[Saved entries]
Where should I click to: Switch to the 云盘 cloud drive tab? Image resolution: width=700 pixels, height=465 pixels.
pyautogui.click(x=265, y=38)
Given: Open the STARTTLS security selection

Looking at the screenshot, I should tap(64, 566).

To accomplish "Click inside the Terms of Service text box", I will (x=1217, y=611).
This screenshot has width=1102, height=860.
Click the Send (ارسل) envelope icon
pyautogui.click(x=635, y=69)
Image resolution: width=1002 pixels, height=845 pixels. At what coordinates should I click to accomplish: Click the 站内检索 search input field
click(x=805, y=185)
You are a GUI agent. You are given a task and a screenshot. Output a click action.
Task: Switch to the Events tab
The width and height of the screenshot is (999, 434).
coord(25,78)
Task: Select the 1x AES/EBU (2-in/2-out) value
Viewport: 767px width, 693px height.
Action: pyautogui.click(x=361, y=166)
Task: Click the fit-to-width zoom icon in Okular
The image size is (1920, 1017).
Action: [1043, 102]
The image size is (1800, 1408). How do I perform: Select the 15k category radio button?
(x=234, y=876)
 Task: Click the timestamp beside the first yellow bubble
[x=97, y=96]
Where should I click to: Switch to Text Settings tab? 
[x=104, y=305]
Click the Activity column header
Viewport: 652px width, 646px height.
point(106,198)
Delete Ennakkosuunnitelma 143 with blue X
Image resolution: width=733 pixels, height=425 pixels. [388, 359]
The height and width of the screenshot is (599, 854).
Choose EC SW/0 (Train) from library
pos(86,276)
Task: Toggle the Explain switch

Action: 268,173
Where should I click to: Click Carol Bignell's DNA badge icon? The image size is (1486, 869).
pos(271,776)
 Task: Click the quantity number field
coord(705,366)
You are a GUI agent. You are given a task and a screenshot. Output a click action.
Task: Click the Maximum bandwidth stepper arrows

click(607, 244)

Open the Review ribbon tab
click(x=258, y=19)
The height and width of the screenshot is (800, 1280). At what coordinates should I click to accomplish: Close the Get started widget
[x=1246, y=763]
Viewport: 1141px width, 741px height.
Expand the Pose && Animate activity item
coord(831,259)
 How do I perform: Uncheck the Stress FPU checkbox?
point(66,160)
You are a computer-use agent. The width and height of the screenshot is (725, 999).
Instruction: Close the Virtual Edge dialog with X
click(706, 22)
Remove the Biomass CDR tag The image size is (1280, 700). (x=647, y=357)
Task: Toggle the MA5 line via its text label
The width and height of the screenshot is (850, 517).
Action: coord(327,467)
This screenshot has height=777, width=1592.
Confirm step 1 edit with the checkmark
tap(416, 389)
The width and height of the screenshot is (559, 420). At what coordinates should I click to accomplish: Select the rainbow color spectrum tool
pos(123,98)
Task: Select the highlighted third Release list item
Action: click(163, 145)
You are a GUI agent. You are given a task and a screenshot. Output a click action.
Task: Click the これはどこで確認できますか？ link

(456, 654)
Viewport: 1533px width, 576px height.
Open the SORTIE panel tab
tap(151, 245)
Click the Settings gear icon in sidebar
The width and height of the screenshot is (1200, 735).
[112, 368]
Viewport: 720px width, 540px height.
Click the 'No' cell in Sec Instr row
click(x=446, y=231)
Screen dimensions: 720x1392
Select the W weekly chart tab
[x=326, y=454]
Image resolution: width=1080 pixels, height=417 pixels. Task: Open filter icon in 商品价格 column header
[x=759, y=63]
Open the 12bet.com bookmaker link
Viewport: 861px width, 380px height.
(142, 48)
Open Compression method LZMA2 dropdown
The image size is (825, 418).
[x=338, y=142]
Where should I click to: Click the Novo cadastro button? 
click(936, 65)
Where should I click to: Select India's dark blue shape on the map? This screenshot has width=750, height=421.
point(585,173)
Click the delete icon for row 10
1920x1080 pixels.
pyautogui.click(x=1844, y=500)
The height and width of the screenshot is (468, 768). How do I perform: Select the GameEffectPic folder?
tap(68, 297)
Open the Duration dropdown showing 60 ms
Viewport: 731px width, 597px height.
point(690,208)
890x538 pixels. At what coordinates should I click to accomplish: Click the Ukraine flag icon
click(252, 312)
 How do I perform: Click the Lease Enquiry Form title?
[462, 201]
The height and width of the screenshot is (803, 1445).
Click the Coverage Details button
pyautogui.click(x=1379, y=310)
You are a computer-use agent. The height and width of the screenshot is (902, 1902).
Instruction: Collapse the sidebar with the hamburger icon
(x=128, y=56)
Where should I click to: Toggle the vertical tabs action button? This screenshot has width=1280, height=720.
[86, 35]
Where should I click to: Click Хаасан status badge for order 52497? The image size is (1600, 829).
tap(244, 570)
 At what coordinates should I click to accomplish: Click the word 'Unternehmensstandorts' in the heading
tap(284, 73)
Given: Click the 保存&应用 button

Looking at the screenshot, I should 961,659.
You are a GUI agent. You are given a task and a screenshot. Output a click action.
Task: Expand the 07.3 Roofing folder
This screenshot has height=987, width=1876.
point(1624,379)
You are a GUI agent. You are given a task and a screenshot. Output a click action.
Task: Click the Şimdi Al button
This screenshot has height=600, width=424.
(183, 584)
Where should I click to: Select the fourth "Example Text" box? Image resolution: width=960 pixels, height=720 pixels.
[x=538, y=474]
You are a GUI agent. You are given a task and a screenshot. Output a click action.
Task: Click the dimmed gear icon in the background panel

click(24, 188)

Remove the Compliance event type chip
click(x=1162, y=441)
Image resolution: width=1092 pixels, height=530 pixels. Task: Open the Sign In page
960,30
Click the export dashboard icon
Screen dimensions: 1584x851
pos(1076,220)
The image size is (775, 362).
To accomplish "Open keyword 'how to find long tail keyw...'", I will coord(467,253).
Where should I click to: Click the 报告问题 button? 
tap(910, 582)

What the task asks: If a line in the entries contains the word "will", copy that line out.

Solution to this exercise:
To accomplish "Click inside the Terms of Service text box", I will (x=1217, y=611).
To accomplish "Open keyword 'how to find long tail keyw...'", I will coord(467,253).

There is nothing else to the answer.